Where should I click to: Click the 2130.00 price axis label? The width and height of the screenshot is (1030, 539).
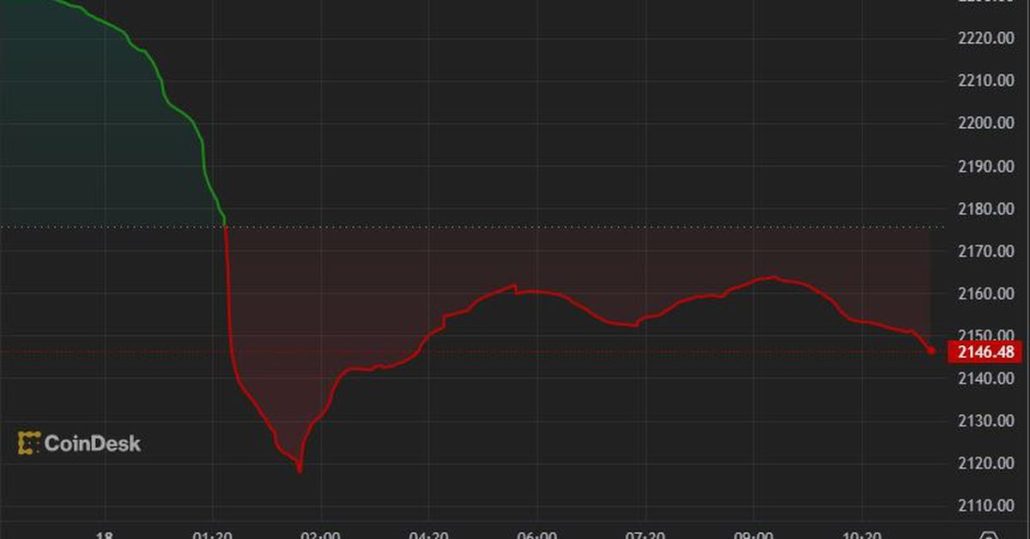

* * *

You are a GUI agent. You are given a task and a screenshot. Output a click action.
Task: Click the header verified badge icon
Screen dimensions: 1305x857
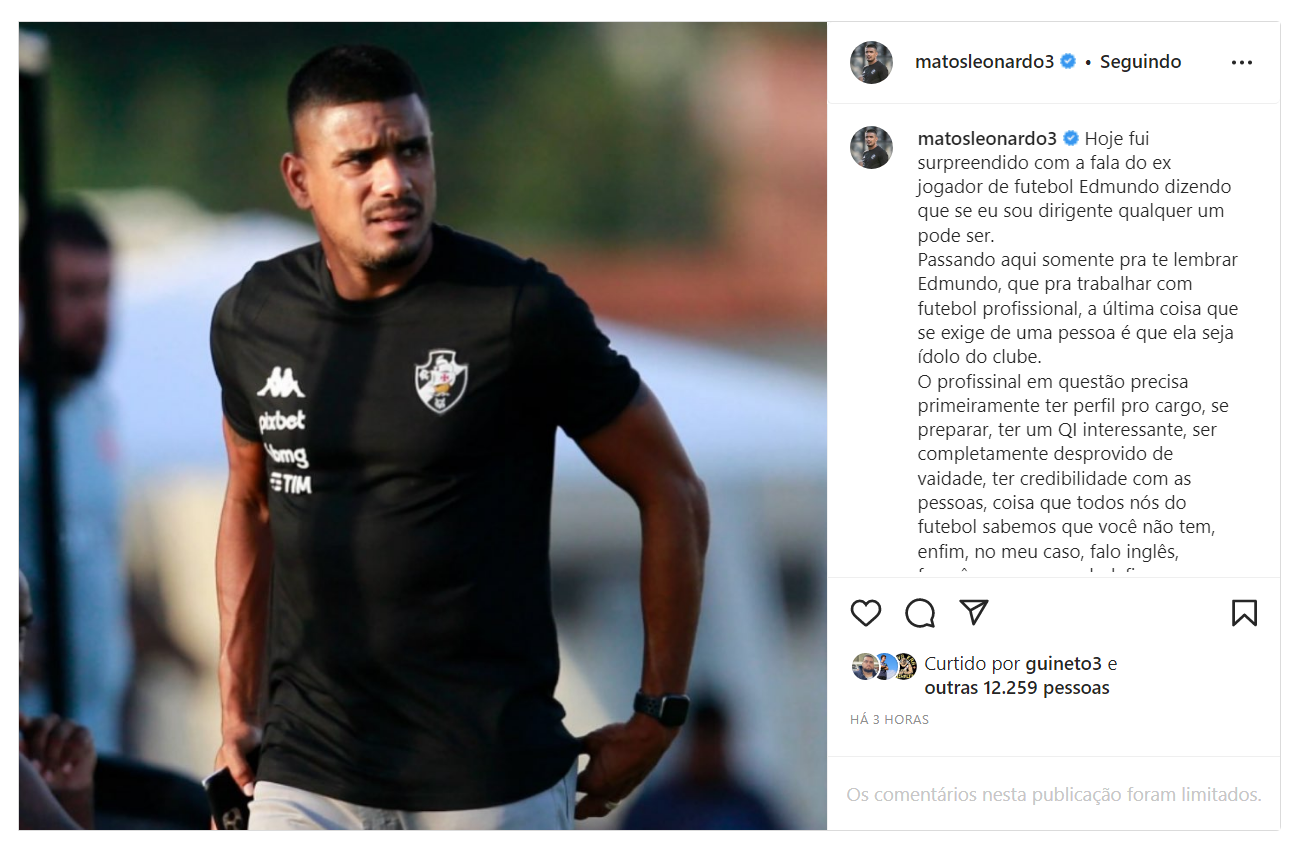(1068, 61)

Exercise :: Look through the records for the word "screenshot". Every line that has it should be copied.

Output of the exercise ::
Where should I click to: Click the 2130.00 price axis label? The width and height of the screenshot is (1030, 539).
You are a GUI agent. You are given a task and a screenshot. Output a click action.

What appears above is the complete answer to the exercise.